- WORK REQUEST -
Here are some records; copy every line that holds the word "recording".

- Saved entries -
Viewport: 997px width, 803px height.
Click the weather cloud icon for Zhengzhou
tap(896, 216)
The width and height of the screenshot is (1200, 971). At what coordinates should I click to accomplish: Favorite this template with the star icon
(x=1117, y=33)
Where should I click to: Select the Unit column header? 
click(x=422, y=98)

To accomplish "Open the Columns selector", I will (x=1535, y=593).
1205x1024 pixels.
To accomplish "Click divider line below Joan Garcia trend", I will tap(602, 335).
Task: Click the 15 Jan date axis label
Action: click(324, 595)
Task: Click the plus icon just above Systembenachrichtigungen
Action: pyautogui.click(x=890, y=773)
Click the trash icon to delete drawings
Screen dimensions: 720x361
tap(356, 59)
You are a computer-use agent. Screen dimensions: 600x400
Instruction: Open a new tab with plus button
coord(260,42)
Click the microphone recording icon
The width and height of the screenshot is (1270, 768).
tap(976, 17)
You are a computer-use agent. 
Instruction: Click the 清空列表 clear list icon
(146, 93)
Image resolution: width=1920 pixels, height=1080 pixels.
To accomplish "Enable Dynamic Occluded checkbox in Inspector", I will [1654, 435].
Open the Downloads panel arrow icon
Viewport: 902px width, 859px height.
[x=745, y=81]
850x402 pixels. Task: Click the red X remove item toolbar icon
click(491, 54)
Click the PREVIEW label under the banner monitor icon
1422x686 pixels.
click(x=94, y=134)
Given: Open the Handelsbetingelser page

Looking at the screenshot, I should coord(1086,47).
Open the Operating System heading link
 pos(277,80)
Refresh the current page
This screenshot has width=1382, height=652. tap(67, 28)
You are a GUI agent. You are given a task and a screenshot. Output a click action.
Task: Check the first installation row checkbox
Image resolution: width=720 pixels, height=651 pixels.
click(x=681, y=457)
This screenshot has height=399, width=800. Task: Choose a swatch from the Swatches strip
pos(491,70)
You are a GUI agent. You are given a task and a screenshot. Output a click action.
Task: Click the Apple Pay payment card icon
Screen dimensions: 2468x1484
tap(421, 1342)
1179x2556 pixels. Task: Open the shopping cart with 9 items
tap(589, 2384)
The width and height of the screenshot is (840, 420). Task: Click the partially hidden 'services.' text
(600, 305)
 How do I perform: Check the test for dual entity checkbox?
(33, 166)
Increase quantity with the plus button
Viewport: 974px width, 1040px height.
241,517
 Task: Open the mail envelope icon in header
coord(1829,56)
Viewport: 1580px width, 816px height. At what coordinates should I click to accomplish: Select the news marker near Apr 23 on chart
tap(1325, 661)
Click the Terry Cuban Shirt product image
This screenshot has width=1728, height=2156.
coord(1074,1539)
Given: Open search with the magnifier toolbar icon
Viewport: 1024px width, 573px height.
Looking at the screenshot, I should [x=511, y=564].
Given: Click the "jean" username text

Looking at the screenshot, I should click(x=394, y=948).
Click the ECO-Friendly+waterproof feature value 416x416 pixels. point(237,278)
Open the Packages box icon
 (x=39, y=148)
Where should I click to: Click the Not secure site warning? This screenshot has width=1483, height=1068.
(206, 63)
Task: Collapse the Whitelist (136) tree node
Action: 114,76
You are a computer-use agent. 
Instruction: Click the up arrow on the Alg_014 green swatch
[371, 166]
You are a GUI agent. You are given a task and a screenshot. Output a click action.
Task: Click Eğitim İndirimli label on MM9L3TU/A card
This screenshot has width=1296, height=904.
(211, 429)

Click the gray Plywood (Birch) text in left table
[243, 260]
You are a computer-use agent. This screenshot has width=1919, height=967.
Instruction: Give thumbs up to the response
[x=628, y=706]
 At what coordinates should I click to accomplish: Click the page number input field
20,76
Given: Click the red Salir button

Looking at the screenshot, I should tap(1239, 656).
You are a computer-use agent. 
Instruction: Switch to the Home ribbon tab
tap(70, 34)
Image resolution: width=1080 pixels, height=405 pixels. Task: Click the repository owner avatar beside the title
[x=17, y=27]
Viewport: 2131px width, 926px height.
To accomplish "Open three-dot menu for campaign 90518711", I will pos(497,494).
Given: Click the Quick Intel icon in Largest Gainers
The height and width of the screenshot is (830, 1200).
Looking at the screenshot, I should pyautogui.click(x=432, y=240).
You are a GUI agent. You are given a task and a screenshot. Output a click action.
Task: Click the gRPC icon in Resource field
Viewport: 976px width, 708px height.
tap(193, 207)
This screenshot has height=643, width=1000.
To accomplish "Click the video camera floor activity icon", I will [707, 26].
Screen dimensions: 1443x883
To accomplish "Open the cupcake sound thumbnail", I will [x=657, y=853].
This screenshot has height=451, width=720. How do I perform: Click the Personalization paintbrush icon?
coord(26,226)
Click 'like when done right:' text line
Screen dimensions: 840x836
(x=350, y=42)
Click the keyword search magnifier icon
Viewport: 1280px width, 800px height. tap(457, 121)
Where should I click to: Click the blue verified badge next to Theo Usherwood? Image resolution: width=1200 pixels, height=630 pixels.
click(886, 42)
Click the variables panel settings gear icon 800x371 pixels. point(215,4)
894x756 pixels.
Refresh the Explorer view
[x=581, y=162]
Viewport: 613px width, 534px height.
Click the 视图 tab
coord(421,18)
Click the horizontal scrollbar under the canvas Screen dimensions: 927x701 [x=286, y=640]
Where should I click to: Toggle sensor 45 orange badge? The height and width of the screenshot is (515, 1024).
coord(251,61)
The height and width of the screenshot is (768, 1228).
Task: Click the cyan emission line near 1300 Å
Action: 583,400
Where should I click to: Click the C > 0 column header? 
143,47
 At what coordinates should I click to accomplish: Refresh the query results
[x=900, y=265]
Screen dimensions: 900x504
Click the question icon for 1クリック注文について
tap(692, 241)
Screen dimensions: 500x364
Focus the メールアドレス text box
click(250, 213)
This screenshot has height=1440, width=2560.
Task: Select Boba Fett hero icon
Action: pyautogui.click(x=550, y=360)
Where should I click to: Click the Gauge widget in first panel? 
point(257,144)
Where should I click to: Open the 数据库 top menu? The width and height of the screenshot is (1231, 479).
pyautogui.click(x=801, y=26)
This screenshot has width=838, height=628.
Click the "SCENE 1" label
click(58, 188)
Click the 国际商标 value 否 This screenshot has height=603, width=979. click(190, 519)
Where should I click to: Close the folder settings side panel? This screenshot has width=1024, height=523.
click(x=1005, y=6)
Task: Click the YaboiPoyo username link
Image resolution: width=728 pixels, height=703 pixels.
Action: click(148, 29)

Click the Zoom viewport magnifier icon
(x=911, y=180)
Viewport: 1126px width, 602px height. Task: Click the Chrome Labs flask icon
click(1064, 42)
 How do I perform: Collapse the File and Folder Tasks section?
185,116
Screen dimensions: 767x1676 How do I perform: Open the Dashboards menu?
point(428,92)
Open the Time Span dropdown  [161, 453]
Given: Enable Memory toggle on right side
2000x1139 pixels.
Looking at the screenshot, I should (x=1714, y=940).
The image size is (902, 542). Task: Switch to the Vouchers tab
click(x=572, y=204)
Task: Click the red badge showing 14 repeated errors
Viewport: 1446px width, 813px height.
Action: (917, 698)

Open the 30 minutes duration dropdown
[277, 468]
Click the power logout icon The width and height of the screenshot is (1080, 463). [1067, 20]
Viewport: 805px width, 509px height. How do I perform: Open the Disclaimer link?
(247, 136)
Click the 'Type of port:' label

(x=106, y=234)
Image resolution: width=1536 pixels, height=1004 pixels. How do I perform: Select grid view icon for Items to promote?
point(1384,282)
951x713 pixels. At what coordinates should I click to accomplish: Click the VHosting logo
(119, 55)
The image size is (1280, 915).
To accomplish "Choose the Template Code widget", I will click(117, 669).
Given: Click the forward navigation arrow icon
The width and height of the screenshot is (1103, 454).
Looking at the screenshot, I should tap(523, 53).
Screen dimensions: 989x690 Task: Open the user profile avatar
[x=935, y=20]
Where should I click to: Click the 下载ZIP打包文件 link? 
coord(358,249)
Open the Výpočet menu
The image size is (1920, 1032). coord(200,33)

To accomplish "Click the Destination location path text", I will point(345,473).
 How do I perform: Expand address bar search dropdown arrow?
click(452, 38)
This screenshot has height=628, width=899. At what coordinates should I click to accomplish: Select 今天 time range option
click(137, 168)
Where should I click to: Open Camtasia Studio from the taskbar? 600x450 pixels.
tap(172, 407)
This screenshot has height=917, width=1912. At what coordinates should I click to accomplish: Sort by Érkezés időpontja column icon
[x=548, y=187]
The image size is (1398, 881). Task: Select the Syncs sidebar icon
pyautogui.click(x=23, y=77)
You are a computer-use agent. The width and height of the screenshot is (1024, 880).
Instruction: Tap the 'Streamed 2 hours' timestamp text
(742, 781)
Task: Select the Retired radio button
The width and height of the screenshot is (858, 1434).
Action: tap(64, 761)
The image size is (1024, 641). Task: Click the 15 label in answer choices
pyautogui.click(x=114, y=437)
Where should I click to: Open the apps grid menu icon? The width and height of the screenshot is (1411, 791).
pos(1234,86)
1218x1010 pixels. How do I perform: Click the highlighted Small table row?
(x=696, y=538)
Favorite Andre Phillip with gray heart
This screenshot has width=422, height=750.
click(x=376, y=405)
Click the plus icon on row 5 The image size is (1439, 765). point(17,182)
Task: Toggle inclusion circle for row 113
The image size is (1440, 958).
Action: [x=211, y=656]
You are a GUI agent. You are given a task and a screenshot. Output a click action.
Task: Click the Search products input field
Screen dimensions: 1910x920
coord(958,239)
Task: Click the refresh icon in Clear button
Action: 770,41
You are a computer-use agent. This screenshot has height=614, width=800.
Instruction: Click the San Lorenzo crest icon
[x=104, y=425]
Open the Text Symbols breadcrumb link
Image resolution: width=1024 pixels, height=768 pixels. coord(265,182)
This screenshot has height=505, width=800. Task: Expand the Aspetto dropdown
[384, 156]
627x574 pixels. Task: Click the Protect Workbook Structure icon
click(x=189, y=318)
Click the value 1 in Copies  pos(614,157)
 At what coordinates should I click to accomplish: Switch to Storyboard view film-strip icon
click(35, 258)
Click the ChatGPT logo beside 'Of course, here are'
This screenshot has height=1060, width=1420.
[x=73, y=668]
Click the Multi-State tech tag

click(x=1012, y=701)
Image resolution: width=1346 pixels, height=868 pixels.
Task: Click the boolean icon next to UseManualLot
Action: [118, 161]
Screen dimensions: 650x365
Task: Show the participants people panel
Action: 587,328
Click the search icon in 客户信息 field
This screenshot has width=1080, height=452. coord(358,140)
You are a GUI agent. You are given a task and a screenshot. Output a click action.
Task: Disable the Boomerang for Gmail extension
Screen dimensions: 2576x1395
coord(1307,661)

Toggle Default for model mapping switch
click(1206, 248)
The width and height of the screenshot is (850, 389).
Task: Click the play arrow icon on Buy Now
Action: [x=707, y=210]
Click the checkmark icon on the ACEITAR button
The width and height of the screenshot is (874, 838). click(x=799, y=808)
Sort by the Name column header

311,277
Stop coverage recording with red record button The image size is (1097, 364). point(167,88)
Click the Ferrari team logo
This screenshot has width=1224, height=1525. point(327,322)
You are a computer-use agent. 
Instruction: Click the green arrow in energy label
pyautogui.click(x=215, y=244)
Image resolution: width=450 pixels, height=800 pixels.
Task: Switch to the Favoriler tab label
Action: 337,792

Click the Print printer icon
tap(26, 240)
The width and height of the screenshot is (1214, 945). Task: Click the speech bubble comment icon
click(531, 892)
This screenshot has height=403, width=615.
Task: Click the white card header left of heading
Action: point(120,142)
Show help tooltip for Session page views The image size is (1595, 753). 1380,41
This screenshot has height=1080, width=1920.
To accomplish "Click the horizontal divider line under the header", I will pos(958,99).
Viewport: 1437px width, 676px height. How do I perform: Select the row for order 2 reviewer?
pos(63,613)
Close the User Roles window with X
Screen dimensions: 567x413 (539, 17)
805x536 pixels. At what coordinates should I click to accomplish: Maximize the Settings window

- SOLUTION FOR THIS PROBLEM -
Click the microphone recording icon
Stop coverage recording with red record button The image size is (1097, 364). point(167,88)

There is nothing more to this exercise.